Marketing consultants say advisors may be better off sending targeted, permission-based emails in the name of slow-drip brand building than working to establish a presence on Facebook.
“Email remains a significantly more effective way to acquire customers than social media — nearly 40 times that of Facebook and Twitter combined,” according to the consulting firm McKinsey.
More precisely, the consultancy says the return on investment for email marketing versus social-media marketing is $38 to $1.
Why? “Because 91% of all U.S. consumers still use email daily, and the rate at which emails prompt purchases is not only estimated to be at least three times that of social media, but the average order value is also 17% higher,” McKinsey says in a report.
McKinsey doesn’t claim the case for email is unassailable, however.
If, for instance, one’s email marketing consists of untargeted spam, it’s likely to produce meager — and over time, diminishing — returns, the consulting firm says.
And consumers are getting less email-centric over time. McKinsey flags “a 20% decline in email usage between 2008 and 2012 as a share of time spent on communications, with the medium surrendering ground to social networks, instant messaging, and mobile-messaging apps.”
In other words, social media and texting are advancing on email. But mobile and social apps are still miles away from catching – let alone overtaking – it.
So for McKinsey it’s “necessary for marketers to make increasingly sophisticated use of social networks and other channels to engage with consumers and convert interest to sales.”
But the consultancy is just as adamant to warn sellers not to be “too hasty in shifting budgets away from email.”
As head of Halo Software, a company that sells B2B and B2C email databases with a financial service bent, Kevin Kilberry agrees that email campaigns are most effective when conducted in concert with social media outreach.
“Email is the tip of the spear” for financial advisors looking to attract, develop and convert prospects.

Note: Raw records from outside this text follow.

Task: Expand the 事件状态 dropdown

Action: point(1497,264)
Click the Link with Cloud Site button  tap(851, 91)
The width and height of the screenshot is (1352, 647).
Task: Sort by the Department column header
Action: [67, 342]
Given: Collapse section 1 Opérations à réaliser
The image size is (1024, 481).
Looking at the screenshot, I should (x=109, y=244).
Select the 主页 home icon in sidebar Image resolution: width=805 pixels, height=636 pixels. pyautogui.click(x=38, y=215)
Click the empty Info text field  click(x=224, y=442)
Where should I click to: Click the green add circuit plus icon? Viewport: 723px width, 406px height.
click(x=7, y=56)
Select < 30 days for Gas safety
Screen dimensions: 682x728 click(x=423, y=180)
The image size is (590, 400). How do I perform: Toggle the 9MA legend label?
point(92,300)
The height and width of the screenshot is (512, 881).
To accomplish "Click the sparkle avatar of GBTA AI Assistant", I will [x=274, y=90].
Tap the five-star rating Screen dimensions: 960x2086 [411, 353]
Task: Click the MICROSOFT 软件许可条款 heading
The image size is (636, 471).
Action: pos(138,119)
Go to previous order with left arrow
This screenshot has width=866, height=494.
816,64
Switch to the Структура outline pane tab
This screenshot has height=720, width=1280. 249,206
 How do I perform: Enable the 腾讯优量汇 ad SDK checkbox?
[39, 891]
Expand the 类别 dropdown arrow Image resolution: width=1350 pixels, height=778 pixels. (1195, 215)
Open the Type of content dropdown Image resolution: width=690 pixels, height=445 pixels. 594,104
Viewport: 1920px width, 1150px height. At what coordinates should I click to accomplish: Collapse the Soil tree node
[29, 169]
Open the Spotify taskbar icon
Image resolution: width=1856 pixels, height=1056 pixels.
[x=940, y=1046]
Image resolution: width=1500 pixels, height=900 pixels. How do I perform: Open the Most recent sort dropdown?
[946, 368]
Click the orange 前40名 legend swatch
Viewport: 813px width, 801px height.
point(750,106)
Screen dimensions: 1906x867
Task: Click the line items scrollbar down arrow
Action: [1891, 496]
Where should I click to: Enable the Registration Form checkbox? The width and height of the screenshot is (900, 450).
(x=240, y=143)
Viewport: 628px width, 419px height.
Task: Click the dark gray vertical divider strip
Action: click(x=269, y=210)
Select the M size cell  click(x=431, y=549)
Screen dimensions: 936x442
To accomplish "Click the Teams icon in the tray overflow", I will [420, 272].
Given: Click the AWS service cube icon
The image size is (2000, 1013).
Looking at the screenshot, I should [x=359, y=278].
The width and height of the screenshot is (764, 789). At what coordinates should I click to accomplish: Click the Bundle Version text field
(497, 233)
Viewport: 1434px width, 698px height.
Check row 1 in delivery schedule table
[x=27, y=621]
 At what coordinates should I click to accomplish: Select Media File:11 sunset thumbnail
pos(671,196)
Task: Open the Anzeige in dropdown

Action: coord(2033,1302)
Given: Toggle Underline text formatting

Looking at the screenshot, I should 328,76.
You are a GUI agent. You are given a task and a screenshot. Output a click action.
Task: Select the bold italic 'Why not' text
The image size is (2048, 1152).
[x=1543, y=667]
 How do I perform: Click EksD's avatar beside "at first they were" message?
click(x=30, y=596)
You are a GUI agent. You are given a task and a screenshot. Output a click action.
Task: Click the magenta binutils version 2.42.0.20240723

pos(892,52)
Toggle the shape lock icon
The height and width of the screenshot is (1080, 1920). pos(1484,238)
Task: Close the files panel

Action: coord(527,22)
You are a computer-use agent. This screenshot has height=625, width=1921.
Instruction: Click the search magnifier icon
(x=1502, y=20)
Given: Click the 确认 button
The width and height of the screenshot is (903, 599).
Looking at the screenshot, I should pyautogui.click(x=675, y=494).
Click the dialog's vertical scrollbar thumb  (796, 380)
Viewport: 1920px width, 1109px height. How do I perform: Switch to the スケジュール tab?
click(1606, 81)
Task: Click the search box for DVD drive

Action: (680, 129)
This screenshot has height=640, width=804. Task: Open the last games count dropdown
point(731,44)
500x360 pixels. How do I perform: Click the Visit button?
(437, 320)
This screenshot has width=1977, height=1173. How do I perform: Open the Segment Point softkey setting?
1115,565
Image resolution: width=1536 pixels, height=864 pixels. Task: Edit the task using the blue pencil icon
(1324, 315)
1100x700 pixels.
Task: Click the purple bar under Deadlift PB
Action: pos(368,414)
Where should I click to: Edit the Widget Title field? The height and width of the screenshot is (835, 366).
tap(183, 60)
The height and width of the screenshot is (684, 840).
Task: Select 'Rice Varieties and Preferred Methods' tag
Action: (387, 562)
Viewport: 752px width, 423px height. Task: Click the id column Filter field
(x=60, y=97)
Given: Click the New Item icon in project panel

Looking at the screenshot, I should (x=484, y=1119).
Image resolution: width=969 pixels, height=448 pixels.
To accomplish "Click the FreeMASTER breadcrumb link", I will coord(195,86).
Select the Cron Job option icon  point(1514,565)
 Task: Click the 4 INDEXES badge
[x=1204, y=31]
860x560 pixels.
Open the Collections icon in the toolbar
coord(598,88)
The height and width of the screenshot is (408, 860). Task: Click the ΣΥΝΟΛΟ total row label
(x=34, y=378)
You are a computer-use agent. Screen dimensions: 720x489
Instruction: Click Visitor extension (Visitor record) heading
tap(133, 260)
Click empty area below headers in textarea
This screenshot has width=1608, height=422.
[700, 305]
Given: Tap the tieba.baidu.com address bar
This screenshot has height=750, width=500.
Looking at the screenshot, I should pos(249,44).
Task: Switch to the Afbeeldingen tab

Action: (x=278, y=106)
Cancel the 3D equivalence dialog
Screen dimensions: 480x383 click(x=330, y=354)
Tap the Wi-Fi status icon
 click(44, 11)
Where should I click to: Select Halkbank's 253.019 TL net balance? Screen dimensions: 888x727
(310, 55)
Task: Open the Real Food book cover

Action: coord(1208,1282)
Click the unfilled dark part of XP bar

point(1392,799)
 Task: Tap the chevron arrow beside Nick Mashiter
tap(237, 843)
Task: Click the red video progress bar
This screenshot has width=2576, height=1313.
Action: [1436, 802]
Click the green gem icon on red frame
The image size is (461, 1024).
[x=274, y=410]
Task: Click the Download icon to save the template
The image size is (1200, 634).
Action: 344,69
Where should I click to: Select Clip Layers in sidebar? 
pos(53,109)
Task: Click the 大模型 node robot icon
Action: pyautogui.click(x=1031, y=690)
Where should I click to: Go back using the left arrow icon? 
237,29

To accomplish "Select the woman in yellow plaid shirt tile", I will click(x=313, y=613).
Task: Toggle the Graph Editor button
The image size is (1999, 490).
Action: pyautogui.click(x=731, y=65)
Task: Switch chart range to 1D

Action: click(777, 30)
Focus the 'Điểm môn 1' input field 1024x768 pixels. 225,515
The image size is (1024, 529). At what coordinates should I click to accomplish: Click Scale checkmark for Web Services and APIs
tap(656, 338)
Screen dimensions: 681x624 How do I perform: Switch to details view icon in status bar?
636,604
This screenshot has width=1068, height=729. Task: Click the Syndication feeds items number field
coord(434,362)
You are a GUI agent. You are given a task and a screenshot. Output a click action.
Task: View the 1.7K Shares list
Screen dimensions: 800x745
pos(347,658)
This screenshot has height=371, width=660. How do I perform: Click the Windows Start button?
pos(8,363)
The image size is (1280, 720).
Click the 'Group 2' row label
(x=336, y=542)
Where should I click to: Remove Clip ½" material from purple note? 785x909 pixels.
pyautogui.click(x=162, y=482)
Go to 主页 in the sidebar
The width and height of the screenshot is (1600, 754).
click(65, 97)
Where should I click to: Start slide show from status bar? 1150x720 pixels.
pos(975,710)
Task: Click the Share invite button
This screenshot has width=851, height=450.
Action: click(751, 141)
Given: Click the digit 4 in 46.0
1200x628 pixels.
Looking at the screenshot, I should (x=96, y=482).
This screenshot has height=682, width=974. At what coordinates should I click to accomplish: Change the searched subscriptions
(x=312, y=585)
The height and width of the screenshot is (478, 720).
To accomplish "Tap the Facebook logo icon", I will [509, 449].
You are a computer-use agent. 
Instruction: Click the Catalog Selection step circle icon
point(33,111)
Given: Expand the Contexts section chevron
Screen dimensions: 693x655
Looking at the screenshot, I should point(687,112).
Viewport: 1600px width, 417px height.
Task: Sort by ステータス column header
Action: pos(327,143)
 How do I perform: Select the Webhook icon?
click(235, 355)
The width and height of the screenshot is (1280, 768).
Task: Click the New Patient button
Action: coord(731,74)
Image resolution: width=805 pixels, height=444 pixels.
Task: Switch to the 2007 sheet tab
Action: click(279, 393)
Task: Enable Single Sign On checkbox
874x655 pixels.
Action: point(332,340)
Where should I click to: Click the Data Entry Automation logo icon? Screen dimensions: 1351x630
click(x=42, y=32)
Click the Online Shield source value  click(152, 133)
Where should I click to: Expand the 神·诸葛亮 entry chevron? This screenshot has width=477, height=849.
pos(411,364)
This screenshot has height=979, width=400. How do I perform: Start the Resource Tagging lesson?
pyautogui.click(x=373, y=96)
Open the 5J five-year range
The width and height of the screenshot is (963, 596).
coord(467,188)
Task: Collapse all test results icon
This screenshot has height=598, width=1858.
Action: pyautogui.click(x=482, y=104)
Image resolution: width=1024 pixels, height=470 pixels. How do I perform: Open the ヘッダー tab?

In this role, it can enjoy the immediacy of an email while functioning as “a feeder to other places” — like a relevant webpage, blog or online video.
Meanwhile makers of email-campaign technology like Constant Contact and Halo Software provide analytics for tracking engagement — including social media follow-through — among email recipients.
But Kilberry says if he were a financial advisor forced to choose between email alone or social media alone, he wouldn’t hesitate.
“I’d do email because I can reach a more targeted audience and build relationships over time,” he says.
Practice consultant Mike Sakraida couldn’t agree more.
“It’s a ton of work doing social media — blogging, tweeting, whatever,” says the head of the Financial Advisor Network, an FA-only LinkedIn group with more than 15,000 members. “What works for large companies can be difficult for individual advisors to find time for because few of them can come up with the content, and even fewer can incorporate it into their daily activity until it becomes a habit.”
So Sakraida thinks advisors at small firms and sole practitioners should concentrate on marketing basics such as emailings and a decent CRM system for grading and following up on leads.
But to make email work as a primary marketing tool, Sakraida says FAs need compelling content including “the right subject line” — and, perhaps above all, the proper attitude and expectations.
The point isn’t to open floodgates of new customers, “but to get a conversation, have a meeting, build awareness,” says Sakraida. “Tell them enough to get them interested.”